GIVEN PROBLEM 1
Decide whether each statement below, marked (a), (b) and (c), agrees with the passage on teacher efficacy measures. Answer yes or no for each and quote the words of the passage that settle it.

(a) Lin and Gorrell (1998) offered a priori theoretical arguments for their four-factor solution.
(b) Deemer and Minke (1999) argued for a one-factor solution.
(c) In a multi-factor model, the factors that explain the covariance among items are uncorrelated.

PAGE
In addition to this Emmer and Hickman (1991) argued that the Personal Teaching
Efficacy dimension reflects two different efficacy beliefs, teaching and classroom management. Results of their principal component analysis confirmed this three-factor solution. Lin and Gorrell (1998) mentioned a four-factor solution and labelled the factors as: professional knowledge, effective teaching, guiding diffi-cult children and home environment. However, they gave no a priori theoretical arguments that make this four-factor solution plausible. Brouwer and Tomic (2003) noticed that most researchers who studied the factorial validity of the TES only used the statistical technique principal components analysis, which provides no information about the overall fit of the factorial models. They tested different factorial models as proposed by several above-mentioned researchers on theore-tical grounds. The results of their confirmatory factor analyses delivered evidence for a four-factor model that significantly fitted the data better than the other model, although its fit did not reach the recommended criterion of adequately fitted models. They mentioned the following reasons why the TES did not demon-strate an adequate factorial model fit. Firstly, the item content in both subscales reflects two different constructs, namely knowing how to teach and being confident about teaching. Secondly, the General Teaching Efficacy subscale reflects different reference points, some items refer to teachers in general and other items refer to the individual teacher. Deemer and Minke (1999) extensively examined the TES and found that the items of the Personal Teacher Efficacy Scale were valid indicators of teaching efficacy, however they questioned the validity of the General Teaching Efficacy Scale. Removing item wording confounds, they argued for a one-factor solution, indicating a global Personal Teacher Efficacy dimension.
Considering the above-mentioned teacher self-efficacy measurement research, the underlying structure of teacher efficacy measures resulted in different factor solutions. Some researchers argued for the one-factor solution (Deemer
& Minke, 1999). In a one-factor model the covariance among items is explained by one common factor (Reise, Morizot & Hays, 2007). The one-factor model suggests that in the perception of teachers a global self-efficacy belief counts and each item is considered to be an indicator of that common factor. According to this model a further differentiation in more specific self-efficacy aspects would not be worthwhile (denoted by model A in figure 1). Other researchers found evidence for a multi-factor solution (Brouwers & Tomic, 2003; Gibson &
Dembo, 1984; Tschannen-Moran, Woolfolk Hoy & Hoy, 1998). In a multi-factor model (denoted as model B in figure 1) the covariance among items is explained by several factors, and these factors are correlated (Reise, Morizot & Hays, 2007). This multi-factor model suggests that in teacher perception there exists a differentiation between several (two or more) teacher self-efficacy aspects, such as instructional self-efficacy and disciplinary self-efficacy, in which each item is considered to be an indicator of one specific teacher self-efficacy aspect.

GIVEN PROBLEM 2
Reproduce the lines of the records verbatim, starting with the line that contains "The width and height of the screenshot is (959, 776)." and continuing through the last line of the records.

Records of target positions
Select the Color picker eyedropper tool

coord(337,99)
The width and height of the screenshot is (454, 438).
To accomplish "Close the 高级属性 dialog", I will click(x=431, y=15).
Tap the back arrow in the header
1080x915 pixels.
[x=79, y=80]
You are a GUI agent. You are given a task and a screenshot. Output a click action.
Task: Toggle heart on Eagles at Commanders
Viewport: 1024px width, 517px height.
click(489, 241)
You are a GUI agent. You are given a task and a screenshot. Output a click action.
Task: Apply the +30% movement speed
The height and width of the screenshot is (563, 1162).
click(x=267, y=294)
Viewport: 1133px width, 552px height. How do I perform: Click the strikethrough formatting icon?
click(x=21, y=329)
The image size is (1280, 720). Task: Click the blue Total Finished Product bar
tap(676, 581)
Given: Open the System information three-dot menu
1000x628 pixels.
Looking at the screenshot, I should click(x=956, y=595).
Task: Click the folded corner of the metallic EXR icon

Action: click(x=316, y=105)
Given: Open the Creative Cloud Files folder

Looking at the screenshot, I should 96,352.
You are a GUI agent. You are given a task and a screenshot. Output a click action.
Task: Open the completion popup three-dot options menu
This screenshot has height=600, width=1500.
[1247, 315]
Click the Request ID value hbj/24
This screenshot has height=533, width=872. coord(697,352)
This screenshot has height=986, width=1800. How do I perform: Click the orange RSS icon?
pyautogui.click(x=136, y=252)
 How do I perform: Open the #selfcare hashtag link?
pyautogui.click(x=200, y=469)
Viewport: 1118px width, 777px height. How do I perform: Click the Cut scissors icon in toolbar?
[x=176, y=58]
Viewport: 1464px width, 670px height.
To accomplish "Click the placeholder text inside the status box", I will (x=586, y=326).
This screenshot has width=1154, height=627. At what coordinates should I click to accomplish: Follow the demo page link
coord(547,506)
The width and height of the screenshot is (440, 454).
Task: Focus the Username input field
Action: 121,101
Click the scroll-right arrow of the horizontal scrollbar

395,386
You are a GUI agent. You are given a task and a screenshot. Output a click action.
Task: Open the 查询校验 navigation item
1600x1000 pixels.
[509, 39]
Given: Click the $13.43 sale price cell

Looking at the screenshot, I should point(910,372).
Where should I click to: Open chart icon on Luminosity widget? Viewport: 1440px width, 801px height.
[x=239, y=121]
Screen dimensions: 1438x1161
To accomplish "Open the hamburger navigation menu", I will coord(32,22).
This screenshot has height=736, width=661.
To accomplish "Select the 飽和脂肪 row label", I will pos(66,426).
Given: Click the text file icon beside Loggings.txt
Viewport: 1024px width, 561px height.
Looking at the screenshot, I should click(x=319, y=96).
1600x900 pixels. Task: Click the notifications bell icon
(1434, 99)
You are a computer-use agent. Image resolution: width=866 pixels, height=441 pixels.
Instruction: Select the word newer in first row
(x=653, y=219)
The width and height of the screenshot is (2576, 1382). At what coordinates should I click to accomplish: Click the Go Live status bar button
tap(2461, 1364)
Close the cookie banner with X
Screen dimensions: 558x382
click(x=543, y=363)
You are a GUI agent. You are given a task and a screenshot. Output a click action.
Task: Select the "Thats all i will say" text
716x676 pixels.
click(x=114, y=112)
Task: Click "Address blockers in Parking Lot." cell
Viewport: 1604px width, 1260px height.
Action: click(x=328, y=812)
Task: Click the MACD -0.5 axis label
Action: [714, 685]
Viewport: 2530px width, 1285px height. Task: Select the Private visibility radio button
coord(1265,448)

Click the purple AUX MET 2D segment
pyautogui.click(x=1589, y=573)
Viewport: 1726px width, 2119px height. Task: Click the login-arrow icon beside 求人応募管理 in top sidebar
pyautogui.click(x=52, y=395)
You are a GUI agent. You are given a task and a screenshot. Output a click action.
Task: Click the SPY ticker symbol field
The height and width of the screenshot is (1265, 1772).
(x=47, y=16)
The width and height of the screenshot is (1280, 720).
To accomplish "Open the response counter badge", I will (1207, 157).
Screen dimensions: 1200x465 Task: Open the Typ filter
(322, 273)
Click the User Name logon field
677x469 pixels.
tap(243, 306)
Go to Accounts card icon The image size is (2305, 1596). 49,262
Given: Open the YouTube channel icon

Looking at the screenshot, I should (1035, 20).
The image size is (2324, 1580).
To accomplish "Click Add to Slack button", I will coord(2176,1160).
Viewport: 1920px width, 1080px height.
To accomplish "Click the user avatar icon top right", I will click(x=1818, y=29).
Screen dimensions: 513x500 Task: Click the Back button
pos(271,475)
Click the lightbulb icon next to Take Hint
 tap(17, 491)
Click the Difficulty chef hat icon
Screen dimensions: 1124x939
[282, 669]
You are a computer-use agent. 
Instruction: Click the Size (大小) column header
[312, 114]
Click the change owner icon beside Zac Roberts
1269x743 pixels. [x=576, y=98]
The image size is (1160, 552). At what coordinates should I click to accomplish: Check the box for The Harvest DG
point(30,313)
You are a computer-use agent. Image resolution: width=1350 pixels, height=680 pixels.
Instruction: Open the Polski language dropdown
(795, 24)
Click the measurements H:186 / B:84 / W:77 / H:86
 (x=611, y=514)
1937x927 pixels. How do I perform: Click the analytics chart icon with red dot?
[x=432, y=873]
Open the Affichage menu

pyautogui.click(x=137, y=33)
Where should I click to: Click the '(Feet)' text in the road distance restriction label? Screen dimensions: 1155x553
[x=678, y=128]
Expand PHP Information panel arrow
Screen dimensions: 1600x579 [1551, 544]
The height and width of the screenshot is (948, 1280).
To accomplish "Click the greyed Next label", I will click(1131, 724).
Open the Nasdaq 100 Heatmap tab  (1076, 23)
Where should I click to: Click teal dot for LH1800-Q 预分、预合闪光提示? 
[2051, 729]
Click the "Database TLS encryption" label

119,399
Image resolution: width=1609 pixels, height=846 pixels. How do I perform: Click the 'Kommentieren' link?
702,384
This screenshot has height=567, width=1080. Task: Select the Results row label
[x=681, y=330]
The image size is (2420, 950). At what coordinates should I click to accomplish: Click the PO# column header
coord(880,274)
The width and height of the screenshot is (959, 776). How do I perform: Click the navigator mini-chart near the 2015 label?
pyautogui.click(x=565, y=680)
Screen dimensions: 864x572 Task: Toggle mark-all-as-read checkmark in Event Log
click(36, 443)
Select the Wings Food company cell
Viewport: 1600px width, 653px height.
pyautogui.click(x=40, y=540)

FINAL ANSWER 1
(a) No: "However, they gave no a priori theoretical arguments that make this four-factor solution plausible."
(b) Yes: "Removing item wording confounds, they argued for a one-factor solution, indicating a global Personal Teacher Efficacy dimension."
(c) No: "the covariance among items is explained by several factors, and these factors are correlated"

FINAL ANSWER 2
The width and height of the screenshot is (959, 776). How do I perform: Click the navigator mini-chart near the 2015 label?
pyautogui.click(x=565, y=680)
Screen dimensions: 864x572 Task: Toggle mark-all-as-read checkmark in Event Log
click(36, 443)
Select the Wings Food company cell
Viewport: 1600px width, 653px height.
pyautogui.click(x=40, y=540)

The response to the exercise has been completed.